종래의 검색 방법은 검색 로봇을 이용하여 인터넷상의 자료를 찾아 분류하여 데이터베이스화하고, 이용자가 찾고자하는 검색어를 입력하면 구축된 데이터베이스를 검색하여 입력된 검색어와 매칭되는 사이트나 웹페이지 정보를 제공하거나 이용자에게 검색 업체가 구축한 분류 트리를 제시하여 이용자 자신이 분류 트리를 따라 내려가며 자신이 원하는 사이트나 웹페이지를 탐색하는 방식을 제공하고 있다.

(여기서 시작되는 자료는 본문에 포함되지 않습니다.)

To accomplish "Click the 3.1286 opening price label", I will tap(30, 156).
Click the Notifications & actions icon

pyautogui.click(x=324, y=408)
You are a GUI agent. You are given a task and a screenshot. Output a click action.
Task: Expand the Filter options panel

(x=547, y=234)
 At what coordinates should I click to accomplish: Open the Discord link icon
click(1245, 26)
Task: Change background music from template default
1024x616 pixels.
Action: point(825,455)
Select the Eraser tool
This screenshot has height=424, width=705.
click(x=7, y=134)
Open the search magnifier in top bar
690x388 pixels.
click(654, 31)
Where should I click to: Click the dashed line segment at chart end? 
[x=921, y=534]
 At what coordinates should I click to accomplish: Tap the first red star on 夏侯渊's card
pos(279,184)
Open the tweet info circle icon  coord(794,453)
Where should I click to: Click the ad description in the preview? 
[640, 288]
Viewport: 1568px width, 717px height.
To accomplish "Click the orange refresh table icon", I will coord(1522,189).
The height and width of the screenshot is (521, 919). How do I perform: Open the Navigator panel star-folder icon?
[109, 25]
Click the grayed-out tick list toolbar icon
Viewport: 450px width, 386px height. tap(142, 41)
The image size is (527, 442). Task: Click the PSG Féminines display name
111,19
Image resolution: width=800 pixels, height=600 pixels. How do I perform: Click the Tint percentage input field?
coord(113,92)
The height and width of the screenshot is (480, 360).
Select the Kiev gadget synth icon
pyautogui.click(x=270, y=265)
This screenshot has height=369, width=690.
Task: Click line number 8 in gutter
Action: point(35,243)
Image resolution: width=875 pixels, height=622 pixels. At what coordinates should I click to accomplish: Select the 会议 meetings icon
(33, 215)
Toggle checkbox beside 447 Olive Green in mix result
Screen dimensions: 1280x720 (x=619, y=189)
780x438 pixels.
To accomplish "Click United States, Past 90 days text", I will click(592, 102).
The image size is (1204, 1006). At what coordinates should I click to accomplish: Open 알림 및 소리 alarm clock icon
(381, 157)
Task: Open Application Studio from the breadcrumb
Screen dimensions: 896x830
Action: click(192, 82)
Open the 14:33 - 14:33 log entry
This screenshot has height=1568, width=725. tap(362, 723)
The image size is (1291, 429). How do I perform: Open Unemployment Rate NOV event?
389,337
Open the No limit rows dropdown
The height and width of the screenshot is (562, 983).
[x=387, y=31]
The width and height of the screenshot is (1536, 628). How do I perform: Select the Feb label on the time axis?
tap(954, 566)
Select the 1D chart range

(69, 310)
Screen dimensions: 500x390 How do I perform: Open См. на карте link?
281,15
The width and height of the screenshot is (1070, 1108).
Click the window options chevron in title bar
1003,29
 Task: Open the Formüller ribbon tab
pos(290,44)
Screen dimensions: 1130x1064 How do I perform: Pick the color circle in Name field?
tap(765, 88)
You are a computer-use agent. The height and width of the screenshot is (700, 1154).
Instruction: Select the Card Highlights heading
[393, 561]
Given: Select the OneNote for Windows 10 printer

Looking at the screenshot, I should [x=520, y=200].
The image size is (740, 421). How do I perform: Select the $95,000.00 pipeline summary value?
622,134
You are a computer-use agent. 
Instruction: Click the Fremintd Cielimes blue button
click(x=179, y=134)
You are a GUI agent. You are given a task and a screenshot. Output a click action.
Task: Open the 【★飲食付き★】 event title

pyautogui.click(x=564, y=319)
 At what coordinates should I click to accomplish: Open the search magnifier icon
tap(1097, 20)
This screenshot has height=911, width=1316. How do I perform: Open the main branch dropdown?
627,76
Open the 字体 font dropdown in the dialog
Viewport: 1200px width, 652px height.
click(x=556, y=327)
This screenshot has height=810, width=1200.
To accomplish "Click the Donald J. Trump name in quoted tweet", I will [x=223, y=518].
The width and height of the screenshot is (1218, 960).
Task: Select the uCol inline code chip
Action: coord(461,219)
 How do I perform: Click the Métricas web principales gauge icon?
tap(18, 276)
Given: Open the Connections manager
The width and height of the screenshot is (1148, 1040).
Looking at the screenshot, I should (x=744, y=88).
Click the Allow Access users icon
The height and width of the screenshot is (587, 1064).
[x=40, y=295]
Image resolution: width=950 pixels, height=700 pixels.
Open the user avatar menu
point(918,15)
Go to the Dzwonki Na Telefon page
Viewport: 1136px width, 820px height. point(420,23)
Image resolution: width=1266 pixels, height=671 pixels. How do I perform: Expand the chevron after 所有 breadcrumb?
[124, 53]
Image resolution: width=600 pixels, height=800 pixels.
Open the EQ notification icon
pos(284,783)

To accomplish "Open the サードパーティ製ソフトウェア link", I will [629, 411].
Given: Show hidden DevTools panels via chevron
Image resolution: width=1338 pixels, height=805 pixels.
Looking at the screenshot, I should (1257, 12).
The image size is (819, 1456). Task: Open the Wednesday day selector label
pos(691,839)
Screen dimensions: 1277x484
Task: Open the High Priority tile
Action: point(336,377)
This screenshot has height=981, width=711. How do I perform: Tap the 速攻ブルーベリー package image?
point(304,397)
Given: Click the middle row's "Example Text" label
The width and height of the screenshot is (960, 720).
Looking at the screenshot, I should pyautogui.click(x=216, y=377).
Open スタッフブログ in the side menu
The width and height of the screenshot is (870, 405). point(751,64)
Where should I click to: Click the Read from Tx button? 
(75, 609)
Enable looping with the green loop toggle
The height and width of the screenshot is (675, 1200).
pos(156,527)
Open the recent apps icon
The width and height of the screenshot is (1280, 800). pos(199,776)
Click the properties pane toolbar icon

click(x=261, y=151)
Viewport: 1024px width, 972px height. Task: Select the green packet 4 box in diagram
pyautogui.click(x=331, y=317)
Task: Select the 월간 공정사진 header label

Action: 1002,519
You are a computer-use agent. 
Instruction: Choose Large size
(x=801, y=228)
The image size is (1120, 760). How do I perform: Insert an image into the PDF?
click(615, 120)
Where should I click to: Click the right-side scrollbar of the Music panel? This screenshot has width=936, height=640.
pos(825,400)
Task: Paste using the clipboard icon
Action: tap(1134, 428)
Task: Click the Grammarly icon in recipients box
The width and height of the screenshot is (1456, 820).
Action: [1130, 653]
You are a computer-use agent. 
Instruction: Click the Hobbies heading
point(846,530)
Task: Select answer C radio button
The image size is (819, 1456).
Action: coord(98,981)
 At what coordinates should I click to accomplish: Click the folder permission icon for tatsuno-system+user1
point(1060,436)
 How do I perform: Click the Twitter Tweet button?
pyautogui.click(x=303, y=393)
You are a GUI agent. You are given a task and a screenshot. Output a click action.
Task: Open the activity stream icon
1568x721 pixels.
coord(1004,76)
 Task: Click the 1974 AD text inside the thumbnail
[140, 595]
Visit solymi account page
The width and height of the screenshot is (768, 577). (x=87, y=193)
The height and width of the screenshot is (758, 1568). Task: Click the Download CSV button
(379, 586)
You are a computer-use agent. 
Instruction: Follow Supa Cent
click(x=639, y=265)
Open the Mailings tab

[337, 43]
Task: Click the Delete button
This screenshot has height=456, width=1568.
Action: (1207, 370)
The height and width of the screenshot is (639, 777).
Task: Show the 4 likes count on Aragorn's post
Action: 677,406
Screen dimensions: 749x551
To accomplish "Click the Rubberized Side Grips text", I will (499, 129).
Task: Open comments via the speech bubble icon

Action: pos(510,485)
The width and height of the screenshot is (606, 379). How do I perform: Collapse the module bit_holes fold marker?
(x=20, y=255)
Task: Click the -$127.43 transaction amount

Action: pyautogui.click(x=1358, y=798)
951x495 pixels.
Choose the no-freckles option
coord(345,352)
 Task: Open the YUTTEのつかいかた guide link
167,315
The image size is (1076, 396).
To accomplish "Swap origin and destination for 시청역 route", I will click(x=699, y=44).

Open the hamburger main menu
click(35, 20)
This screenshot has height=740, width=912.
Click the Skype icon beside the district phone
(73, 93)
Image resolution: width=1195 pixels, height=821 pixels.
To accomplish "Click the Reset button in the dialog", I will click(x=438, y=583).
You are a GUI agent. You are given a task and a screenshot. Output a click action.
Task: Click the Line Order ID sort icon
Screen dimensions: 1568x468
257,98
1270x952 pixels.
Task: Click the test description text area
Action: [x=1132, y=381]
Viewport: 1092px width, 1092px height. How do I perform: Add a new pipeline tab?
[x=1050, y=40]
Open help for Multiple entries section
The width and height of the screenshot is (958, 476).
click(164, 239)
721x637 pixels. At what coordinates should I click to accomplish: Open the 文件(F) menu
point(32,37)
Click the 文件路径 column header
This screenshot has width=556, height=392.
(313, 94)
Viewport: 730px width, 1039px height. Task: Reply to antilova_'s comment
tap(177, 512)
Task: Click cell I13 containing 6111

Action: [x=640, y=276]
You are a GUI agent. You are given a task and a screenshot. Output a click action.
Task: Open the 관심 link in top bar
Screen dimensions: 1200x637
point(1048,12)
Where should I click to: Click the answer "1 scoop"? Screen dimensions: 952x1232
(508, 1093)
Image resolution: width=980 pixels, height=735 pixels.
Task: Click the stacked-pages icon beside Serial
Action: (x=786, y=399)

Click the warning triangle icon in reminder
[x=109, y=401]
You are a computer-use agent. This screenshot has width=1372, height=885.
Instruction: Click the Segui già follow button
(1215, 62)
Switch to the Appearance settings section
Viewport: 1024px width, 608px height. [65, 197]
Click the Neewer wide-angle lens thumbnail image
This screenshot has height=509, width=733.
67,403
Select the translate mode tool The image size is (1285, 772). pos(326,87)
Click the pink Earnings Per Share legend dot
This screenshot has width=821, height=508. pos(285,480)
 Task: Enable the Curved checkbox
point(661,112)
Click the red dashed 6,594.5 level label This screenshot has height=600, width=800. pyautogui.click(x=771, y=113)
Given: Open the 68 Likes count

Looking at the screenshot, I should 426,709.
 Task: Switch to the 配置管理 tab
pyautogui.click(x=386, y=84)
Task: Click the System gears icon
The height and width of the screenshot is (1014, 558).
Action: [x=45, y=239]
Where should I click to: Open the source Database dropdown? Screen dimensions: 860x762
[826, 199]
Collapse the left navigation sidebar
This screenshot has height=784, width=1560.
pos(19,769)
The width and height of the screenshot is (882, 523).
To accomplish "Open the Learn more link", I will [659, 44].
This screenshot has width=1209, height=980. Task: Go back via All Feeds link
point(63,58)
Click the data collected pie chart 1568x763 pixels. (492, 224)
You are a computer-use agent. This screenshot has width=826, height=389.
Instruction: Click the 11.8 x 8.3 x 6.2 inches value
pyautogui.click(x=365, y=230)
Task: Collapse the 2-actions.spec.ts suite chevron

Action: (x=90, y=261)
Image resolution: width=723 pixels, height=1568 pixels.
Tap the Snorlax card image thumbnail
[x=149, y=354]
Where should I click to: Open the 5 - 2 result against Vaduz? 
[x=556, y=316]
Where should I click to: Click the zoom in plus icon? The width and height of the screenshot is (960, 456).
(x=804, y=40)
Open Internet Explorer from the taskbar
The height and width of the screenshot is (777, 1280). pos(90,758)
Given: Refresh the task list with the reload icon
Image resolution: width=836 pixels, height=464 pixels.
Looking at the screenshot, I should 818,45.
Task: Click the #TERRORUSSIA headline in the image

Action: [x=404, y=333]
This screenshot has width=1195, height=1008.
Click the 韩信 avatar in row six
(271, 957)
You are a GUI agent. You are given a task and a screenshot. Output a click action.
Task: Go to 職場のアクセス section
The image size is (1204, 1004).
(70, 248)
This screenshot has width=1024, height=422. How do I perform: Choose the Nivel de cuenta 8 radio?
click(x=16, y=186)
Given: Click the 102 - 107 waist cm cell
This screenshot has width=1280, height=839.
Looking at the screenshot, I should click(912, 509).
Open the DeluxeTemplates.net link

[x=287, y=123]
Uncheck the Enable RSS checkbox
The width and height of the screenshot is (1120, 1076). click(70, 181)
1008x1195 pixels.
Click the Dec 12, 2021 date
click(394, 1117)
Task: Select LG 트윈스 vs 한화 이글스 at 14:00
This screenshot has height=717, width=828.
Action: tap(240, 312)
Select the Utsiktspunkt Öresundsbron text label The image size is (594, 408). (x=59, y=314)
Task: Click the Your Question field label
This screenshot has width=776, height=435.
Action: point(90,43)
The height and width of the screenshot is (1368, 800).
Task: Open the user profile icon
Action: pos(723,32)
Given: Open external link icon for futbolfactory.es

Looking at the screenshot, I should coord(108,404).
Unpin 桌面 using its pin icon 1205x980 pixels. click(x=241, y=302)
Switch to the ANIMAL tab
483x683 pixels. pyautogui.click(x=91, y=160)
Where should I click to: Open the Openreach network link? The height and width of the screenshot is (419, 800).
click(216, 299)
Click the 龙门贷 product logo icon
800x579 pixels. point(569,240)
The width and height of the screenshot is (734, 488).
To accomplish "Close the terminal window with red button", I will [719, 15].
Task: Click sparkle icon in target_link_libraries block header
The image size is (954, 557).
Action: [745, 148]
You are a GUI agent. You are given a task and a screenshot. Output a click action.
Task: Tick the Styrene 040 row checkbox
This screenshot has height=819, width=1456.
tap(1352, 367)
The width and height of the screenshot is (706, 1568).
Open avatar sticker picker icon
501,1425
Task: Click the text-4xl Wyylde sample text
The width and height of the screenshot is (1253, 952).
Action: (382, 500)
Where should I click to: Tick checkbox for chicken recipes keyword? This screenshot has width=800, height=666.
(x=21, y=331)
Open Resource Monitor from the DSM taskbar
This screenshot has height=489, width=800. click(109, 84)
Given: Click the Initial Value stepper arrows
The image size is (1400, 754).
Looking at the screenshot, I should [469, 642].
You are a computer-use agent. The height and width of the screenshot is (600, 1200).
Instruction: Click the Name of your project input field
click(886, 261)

웹페이지에 대한 인기도를 분석하는 방법에 있어서, 웹페이지로 연결된 링크의 수를 이용하거나, 검색 결과에 제시된 항목 중 이용자가 클릭한 횟수를 이용하거나, 컴퓨터의 캐시 내에 저장되어 있는 탐색 정보를 수집하여 이용하거나, 툴바와 같은 프로그램을 이용하여 인기도를 결정하는 방법을 사용한다.
상기와 같은 인기도 결정 방법에 있어서, 웹페이지로 연결된 링크의 수를 이용하여 분석하는 경우에는 웹페이지로 연결된 링크의 노출위치, 또는 노출크기에 따라 현저하게 차이가 난다. 그러나 현재의 분석 방법은 노출위치와 노출크기를 고려하지 않고 있다.
검색 엔진 이용자의 탐색 정보를 수집하여 분석하는 방법에 있어서, 검색 결과로 제시된 웹페이지를 클릭한 횟수를 측정하는 방법과 이용자 컴퓨터의 캐시 내에 저장되어 있는 탐색 정보를 수집하거나, 툴바와 같은 프로그램을 이용하여 탐색 정보를 수집하는 방법을 사용하고 있다. 툴바와 같은 프로그램을 이용하는 경우에 해당 프로그램의 오류로 인하여 웹브라우저의 사용을 불편하게 하는 등 많은 불편이 야기되고 있으며, 툴바와 같은 탐색 정보를 수집하는 프로그램이 설치된 이용자에 한하여만 분석이 가능하다.
개인화된 검색을 제공하는 방법에 있어서, 검색 엔진을 이용할 때 사용된 검색어를 이용하고 있지만, 검색 엔진에서 제시된 결과 중 유용한 사이트를 발견하게 되면 사이트를 북마크하고 다음 접속부터는 직접 사이트를 접속하게 되는 서치갭 현상이 발생하게 됨으로 인하여 검색 엔진에서 사용된 검색어를 분석하여 개인화된 정보 검색 결과를 제공하는데 있어서 정확도가 떨어지는 단점이 발생하게 된다.
따라서, 툴바나 컴퓨터의 캐시 정보로 수집된 이용자의 탐색 정보를 분석하여 개인화를 진행하는 것이 필수적이다. 하지만 이러한 방법은 이용자가 해당 프로그램을 설치하여야만 가능한 것으로 검색 엔진의 이용 정보만을 이용하여 개인화된 서비스를 실시하기에는 한계가 따른다.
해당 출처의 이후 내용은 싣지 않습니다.